## Task prompt
Every line below between the one holding "This screenshot has height=600, width=792." and the one holding "Task: Click the Exit button in toolbar", inclusive, should be copied exactly, and no other line.

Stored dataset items
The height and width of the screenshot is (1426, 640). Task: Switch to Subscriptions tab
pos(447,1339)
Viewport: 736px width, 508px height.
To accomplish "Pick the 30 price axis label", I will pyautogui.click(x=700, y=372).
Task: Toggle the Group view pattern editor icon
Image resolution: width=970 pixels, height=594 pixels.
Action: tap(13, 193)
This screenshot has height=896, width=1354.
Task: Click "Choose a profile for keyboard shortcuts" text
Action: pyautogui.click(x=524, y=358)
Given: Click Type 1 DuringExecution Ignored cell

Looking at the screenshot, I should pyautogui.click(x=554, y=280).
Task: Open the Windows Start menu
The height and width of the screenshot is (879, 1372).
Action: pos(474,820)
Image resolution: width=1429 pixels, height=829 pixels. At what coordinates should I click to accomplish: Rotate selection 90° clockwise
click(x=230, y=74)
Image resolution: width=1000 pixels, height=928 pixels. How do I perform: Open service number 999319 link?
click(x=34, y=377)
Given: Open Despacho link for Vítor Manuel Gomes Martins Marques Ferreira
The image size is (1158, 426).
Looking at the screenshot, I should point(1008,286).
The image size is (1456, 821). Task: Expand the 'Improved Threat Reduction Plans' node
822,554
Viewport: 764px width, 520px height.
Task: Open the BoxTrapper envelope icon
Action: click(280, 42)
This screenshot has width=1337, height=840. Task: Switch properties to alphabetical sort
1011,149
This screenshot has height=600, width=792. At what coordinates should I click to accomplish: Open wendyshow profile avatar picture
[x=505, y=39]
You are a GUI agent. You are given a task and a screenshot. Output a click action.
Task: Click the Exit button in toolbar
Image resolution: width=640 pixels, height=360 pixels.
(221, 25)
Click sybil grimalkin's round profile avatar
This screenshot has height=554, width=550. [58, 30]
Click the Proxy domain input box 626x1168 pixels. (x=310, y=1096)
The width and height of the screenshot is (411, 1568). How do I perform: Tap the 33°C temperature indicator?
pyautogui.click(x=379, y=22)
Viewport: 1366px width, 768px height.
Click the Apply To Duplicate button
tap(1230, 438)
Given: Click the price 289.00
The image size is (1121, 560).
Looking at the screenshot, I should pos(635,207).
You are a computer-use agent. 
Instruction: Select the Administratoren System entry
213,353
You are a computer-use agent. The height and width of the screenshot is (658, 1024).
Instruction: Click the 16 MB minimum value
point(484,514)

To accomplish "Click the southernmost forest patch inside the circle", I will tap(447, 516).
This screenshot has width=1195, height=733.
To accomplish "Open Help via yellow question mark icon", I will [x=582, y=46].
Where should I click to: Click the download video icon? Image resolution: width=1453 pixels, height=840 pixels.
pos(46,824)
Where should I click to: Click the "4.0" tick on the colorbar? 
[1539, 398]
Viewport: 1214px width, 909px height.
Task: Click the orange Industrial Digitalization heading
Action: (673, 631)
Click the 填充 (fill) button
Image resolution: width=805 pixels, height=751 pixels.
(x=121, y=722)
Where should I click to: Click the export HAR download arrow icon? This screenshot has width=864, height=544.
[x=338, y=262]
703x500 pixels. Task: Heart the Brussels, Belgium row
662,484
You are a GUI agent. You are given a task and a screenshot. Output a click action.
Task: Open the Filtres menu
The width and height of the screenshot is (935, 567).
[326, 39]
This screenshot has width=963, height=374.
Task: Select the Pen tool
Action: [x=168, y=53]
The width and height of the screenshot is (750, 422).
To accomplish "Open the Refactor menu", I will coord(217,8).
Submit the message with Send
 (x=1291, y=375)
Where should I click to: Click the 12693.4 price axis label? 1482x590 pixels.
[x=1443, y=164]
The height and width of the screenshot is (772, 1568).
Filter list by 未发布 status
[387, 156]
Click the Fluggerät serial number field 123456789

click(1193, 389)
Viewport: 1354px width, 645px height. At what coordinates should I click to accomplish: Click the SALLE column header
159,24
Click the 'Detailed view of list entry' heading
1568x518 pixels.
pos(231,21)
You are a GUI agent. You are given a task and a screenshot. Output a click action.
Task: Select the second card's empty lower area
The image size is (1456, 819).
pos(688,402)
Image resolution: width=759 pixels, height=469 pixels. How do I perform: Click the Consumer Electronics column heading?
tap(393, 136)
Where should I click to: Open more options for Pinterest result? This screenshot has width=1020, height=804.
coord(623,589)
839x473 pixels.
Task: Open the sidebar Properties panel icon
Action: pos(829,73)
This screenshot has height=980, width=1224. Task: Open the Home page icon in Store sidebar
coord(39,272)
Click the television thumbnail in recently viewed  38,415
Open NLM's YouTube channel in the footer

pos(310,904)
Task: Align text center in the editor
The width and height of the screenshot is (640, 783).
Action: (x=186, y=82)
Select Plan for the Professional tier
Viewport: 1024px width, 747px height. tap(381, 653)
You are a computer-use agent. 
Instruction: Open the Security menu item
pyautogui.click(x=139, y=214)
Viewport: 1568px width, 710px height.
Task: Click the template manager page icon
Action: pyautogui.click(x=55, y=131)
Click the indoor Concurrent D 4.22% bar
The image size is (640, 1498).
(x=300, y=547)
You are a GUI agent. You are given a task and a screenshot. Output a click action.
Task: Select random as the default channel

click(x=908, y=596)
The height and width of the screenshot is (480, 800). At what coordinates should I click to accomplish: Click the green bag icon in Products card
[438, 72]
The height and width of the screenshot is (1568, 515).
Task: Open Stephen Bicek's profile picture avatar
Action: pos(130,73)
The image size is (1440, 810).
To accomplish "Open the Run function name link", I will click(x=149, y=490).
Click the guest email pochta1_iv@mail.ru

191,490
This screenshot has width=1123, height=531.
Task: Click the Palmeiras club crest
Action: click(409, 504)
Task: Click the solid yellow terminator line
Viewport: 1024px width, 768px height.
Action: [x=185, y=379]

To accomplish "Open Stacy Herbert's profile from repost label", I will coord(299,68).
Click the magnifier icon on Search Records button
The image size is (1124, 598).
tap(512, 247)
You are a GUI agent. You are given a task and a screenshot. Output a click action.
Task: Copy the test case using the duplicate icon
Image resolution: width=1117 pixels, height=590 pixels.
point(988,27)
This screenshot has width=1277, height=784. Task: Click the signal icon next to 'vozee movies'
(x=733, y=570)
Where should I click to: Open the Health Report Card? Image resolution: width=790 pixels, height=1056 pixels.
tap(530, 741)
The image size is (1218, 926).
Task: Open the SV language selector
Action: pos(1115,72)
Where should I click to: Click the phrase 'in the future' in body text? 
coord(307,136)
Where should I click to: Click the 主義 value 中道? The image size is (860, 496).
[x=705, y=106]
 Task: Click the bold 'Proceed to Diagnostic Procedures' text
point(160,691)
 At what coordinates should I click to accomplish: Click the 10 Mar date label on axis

## Written response
This screenshot has height=600, width=792. At what coordinates should I click to accomplish: Open wendyshow profile avatar picture
[x=505, y=39]
You are a GUI agent. You are given a task and a screenshot. Output a click action.
Task: Click the Exit button in toolbar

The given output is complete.